If you're desperate, you can brute-force the puzzle. I usually do this as a first step to become familiar with the puzzle. Basically, you need to populate NxN squares with integers from 1 to N inclusive, following the following constraints:

• Each integer appears in every row exactly once
• Each integer appears in every column exactly once
• The row "clues" are satisfied
• The column "clues" are satisfied

The brute force solution would work like this. First, represent the board as a 2D array of integers. Then write a function is_valid_solution that returns True if the board satisfies the above constraints, and False otherwise. This part is relatively easy to do in O(N^2).

Finally, iterate over the possible board permutations, and call is_valid_solution for each permutation. When that returns True, you've found a solution. There are a total of N^(NxN) possible arrangements, so your complete solution will be O(N^(NxN)). You can do better by using the above constraints for reducing the search space.

The above method will take a relatively long while to run (O(N^(NxN)) is pretty horrible for an algorithm), but you'll (eventually) get a solution. When you've got that working, try to think of a better way to to it; if you get stuck, then come back here.

EDIT

A slightly better alternative to the above would be to perform a search (e.g. depth-first) starting with an empty board. At each iteration of the search, you'd populate one cell of the table with a number (while not violating any of the constraints). Once you happen to fill up the board, you're done.

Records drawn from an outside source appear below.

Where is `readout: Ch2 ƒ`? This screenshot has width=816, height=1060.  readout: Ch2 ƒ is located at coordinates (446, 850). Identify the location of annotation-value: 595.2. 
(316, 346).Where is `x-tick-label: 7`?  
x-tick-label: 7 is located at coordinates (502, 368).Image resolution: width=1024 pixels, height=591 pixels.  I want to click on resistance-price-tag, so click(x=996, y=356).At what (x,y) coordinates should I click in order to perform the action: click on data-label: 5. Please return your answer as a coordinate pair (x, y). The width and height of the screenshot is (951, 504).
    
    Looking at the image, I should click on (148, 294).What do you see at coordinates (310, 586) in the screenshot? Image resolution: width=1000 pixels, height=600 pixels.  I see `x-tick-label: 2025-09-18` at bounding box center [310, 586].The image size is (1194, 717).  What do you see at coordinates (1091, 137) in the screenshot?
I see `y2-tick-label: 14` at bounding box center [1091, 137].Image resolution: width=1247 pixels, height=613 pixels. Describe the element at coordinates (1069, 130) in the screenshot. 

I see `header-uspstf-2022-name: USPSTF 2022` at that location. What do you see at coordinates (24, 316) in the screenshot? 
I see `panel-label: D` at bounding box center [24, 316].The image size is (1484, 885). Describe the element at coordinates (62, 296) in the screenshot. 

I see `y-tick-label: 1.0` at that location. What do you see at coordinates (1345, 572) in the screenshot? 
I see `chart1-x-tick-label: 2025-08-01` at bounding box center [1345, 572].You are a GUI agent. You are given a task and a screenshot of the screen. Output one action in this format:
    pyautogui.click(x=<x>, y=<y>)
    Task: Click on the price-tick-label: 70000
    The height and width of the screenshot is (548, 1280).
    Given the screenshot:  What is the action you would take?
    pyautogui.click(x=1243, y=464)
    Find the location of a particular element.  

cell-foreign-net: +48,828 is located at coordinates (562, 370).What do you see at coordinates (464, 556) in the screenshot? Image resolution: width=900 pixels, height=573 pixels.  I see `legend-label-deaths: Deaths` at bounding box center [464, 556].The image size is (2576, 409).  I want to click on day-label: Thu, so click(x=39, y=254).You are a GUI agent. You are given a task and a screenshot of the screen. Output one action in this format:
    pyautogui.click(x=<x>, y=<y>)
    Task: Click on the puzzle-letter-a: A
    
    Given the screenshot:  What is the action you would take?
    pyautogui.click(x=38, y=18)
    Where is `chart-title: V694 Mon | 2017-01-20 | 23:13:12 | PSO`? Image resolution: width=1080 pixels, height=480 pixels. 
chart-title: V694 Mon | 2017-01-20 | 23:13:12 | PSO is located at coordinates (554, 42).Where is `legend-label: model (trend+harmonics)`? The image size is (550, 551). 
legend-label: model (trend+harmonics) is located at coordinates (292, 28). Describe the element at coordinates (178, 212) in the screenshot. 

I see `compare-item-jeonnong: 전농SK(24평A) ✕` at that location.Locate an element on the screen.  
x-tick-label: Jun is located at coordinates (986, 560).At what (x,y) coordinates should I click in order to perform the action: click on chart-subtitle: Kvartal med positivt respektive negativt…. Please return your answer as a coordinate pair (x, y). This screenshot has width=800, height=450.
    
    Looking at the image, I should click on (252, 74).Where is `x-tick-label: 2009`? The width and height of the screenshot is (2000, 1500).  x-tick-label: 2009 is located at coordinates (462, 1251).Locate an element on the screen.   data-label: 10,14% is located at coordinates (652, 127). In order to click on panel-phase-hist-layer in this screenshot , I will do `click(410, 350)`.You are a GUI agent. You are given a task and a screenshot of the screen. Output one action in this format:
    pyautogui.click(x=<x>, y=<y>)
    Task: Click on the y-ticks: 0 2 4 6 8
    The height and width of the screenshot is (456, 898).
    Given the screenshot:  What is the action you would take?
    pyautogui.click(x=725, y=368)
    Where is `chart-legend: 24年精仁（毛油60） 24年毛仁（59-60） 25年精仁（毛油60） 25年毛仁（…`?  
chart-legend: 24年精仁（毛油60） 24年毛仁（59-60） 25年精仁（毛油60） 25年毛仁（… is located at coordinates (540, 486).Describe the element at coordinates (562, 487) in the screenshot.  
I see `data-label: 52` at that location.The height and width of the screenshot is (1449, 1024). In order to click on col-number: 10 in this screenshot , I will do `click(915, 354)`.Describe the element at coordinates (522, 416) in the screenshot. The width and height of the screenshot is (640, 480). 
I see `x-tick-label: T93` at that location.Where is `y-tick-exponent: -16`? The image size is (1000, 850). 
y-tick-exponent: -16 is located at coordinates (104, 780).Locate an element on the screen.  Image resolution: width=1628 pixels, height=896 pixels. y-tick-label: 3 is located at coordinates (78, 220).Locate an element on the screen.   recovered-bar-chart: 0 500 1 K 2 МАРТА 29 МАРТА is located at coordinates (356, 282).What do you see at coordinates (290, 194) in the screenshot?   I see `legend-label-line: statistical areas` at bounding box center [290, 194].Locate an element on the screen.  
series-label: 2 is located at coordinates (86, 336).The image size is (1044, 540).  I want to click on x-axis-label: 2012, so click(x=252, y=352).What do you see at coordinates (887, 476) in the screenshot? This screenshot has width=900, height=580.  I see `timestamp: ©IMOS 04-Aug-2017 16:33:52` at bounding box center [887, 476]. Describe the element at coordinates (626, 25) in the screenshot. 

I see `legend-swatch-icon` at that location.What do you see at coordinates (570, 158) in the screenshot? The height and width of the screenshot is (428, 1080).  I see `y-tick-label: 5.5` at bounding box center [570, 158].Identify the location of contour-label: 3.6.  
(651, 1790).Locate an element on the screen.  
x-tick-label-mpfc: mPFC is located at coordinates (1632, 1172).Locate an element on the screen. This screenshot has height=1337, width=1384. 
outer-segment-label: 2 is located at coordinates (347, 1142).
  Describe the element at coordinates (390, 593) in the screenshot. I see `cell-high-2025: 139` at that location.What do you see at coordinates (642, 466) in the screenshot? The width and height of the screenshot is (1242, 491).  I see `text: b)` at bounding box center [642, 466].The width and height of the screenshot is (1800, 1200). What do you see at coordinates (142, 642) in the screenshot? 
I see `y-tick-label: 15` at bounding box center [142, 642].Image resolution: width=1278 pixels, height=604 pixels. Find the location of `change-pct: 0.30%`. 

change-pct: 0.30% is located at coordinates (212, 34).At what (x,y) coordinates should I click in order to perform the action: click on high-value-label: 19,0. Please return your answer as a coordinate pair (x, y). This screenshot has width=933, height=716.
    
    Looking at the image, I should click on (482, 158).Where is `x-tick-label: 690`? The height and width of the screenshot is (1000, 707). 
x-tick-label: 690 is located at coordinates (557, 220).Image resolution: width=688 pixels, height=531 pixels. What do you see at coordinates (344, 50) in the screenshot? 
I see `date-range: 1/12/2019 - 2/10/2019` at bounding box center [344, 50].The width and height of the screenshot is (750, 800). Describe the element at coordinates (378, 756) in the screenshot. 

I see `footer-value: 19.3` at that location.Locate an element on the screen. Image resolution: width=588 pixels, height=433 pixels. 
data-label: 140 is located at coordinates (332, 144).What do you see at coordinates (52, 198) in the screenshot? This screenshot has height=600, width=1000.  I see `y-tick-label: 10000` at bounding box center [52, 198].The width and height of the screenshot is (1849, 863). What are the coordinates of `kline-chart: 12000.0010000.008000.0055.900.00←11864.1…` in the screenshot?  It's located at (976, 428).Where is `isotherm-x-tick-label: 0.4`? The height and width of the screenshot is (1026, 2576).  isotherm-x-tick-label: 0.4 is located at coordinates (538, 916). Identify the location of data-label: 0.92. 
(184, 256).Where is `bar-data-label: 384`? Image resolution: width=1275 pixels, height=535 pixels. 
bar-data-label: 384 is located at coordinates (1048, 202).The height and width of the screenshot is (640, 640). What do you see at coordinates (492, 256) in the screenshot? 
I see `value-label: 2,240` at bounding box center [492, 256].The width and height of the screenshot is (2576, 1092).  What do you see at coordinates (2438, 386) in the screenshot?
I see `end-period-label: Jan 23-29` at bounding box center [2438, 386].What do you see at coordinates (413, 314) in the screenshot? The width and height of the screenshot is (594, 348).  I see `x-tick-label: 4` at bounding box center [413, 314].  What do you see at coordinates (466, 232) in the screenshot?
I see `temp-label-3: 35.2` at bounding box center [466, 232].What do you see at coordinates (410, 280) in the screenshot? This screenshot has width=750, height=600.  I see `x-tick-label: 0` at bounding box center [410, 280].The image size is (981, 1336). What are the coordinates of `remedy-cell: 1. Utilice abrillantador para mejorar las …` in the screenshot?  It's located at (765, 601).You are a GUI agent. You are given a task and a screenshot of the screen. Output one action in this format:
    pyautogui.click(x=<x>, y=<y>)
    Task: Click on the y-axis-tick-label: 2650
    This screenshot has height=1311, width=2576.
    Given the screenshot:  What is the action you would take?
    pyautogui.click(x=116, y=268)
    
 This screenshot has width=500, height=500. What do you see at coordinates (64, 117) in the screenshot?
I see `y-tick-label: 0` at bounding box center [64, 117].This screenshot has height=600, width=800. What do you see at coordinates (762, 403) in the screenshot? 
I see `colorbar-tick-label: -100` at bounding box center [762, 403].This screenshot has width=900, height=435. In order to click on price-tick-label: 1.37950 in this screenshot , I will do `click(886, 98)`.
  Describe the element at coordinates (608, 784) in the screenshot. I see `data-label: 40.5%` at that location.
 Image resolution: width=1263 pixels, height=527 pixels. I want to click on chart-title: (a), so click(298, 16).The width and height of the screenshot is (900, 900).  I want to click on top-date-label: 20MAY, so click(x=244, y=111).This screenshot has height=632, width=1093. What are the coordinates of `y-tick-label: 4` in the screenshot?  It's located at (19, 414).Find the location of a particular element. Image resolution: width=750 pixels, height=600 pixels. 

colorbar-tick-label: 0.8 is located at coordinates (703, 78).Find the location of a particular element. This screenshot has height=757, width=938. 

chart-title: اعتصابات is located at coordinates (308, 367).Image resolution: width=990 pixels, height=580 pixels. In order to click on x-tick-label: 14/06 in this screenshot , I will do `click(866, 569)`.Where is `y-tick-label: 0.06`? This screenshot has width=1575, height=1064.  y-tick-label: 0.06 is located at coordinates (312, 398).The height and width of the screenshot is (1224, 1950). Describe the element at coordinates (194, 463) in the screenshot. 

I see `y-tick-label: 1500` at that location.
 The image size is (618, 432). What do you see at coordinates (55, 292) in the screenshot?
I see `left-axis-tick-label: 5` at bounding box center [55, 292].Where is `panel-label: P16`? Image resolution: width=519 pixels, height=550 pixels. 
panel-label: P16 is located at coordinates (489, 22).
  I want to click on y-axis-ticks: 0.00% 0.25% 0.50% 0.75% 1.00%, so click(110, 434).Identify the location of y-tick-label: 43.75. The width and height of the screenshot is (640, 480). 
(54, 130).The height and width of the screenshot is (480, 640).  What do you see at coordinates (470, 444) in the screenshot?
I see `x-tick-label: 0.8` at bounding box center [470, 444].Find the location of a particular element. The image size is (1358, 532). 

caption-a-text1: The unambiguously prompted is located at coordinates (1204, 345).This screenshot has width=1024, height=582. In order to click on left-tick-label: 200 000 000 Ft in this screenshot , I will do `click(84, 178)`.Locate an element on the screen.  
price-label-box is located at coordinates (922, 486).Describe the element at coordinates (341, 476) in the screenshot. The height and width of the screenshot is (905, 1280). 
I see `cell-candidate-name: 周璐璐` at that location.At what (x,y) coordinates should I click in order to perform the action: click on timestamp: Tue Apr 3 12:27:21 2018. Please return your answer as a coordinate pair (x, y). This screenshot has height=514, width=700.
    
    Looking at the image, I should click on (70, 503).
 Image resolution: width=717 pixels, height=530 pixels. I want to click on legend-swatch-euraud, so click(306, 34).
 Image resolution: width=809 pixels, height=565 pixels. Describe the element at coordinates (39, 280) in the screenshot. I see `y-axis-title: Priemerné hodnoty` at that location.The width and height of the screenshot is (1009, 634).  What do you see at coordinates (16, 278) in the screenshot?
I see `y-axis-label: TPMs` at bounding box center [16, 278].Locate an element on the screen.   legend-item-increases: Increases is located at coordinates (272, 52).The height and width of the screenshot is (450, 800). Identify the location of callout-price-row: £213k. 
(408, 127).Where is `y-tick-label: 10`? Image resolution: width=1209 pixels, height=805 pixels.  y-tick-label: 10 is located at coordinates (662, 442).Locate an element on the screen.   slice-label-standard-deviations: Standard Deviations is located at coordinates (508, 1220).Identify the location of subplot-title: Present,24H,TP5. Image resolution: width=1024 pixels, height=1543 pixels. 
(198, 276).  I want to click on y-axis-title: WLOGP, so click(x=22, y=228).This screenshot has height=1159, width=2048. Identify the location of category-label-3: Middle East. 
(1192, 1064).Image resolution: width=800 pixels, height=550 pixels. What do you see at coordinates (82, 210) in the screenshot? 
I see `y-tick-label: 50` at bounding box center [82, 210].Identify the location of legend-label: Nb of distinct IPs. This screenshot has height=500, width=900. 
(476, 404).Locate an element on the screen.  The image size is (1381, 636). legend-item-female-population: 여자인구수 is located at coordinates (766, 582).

Here's pseudo-code for a recursive brute-force depth-first search. The search will be NxN nodes deep, and the branching factor at each node is at most N. This means you will need to examine at most 1 + N + N^2 + ... + N^(N-1) or (N^N-1)/(N-1) nodes. For each of these nodes, you need to call is_valid_board which is O(N^2) in the worst case (when the board is full).

def fill_square(board, row, column):
  if row == column == N-1: # the board is full, we're done
    print board
    return
  next_row, next_col = calculate_next_position(row, col)
  for value in range(1, N+1):
    next_board = copy.deepcopy(board)
    next_board[row][col] = value
    if is_valid_board(next_board):
      fill_square(next_board, next_row, next_col)

board = initialize_board()
fill_square(board, 0, 0)

The function calculate_next_position selects the next square to fill. The easiest way to do this is just a scanline traversal of the board. A smarter way would be to fill rows and columns alternately.

Answer 3

Misha showed you the brute-force way. A much faster recursive algorithm can be made based on constraint propagation. Peter Norvig (head of Google Research) wrote an excellent article about how to use this technique to solve Sudoku with python. Read it and try to understand every detail, you will learn a lot, guaranteed. Since the skyscraper puzzle has a lot in common with Sudoku (without the 3X3 blocks, but with some extra constraints given by the numbers on the edge), you could probably steal a lot of his code.

You start, as with Sudoku, where each field has a list of all the possible numbers from 1..N. After that, you look at one horizontal/vertical line or edge clue at a time and remove illegal options. E.g. in a 5x5 case, an edge of 3 excludes 5 from the first two and 4 from the first squares. The constraint propagation should do the rest. Keep looping over edge constraints until they are fulfilled or you get stuck after cycling through all constraints. As shown by Norvig, you then start guessing and remove numbers in case of a contradiction.

In case of Sudoku, a given clue has to be processed only once, since once you assign a single number to one square (you remove all the other possibilities), all the information of the clue has been used. With the skyscrapers, however, you might have to apply a given clue several times until it is totally satisfied (e.g. when the complete line is solved).